エルヴィス・アーロン・プレスリーは1935年1月8日、ミシシッピ州テュペロに生まれている。エルヴィスの一家はファースト・アセンブリー・オブ・ゴッド教会に入信しており、エルヴィスも少年時代から白人の歌うゴスペル・ソングに親しんでいたという。と同時にカントリーも好きだったエルヴィス少年は1945年、11歳の頃、歌唱コンテストでレッド・フォーリーのカントリー・ソングを歌って2位になったことがあるという。またこの翌年の誕生日にはギターをプレゼントされたそうだ。1948年に一家はアメリカ南部のテネシー州メンフィスに移住。メンフィスは黒人音楽の中心地として栄えていた町だった。テュペロに住んでいたときからエルヴィスインク・スポッツビリー・エクスタインなどのスムーズな黒人音楽を好んでいたそうだが、メンフィスに移ってからはより泥臭い黒人のR&Bに惹かれていくようになった。エルヴィスの証言によると当時メンフィスの白人の間では、R&Bは「罪深い音楽」と認識されており、彼が家でR&Bを聴いていると、何かととやかく言われたという。エルヴィスが惹かれた黒人音楽〜R&Bは一般的な白人層にはそうした見方をされていたのだ。

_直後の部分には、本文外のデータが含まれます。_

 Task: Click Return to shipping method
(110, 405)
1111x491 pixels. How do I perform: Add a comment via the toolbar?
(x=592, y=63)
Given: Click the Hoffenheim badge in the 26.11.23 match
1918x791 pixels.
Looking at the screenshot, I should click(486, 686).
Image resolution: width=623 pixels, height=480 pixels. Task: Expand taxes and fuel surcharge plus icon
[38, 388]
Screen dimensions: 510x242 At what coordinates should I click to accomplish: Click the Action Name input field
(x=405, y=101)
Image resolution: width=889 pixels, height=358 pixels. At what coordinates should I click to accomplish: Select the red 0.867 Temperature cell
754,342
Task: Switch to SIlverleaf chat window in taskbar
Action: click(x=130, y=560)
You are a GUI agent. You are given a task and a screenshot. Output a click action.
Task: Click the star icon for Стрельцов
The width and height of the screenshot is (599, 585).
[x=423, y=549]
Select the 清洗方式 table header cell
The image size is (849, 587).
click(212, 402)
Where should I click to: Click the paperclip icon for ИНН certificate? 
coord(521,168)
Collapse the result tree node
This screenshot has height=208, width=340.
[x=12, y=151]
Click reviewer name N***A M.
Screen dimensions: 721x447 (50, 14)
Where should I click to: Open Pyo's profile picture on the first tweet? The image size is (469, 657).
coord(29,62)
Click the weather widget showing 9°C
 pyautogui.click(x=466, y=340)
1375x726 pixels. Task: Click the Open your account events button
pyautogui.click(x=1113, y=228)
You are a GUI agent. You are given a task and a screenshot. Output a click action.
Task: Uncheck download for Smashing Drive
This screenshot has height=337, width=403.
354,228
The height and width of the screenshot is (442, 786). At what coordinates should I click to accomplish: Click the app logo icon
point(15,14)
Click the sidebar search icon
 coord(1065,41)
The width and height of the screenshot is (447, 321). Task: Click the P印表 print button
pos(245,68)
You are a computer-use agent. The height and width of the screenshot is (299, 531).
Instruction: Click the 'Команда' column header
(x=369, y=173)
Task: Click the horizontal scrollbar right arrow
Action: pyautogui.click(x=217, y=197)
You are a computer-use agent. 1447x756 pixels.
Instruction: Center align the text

ハイスクールを卒業したエルヴィスはトラック運転手として働き始めた。彼はその最初の給料で母親にプレゼントをしようと決めた。メンフィス・レコーディング・サービスのスタジオへ出向いたエルヴィスは、母親の大好きだった古いバラード・ソング“マイ・ハピネス”と“ザッツ・ホエン・ハートエイクス・ビギン”をレコーディングした。因みにこのときのレコーディングの料金は4ドルだった。運命的な出会いはここに始まった。このスタジオを経営していたのが有名なサム・フィリップスで、彼は50年代から黒人R&Bシンガーや白人カントリー歌手たちの活動の場を提供してきた男であり、1952年にサン・レコードという新しいレコード会社を発足したばかりの白人プロデューサーとして仕事をしていた人物。有名な彼の言葉で、黒人のように歌える白人シンガーがいたら、自分は億万長者になれると思った、というのがあるが(この発言は言うまでもなく上述したような黒人音楽に対する偏見と関係があり、黒人音楽のレコードを幾つも制作していたフィリップスはそれが白人の若者達に爆発的にウケることが判っていた)、そんな白人シンガーを求めていたフィリップスのもとへ現れたのがエルヴィスだったのだ。エルヴィスが自主制作レコードを吹き込んだ日、彼の歌に可能性を感じたスタジオのスタッフがエルヴィスの住所をメモしていたと言われている。約1年後の1954年6月、フィリップスはエルヴィスに連絡をとった。そして7月4日から4日間にわたって吹き込みが行われた。レコーディング中には何曲かが試され、試行錯誤が重ねられたが、エルヴィスが“ザッツ・オールライト・ママ”を歌いだしたとき、スタジオの空気が一変したといわれている。スコッティー・ムーアのギター、ビル・ブラックのベース、エルヴィスのアコースティック・ギターのみというドラムレスの上で、エルヴィスが圧倒的なエネルギーを感じさせる歌唱を聴かせた。またそれに触発されたプレイヤー達がその歌に乗ってパワーを放出した。同年7月にこの“ザッツ・オールライト・ママ”は“ブルー・ムーン・オブ・ケンタッキー”とカップリングでシングル・リリースされた。エルヴィスのプロ・キャリアがここから始まり、メンフィスのエルヴィスは全米の、そして世界のエルヴィス・プレスリーとなっていくのだった。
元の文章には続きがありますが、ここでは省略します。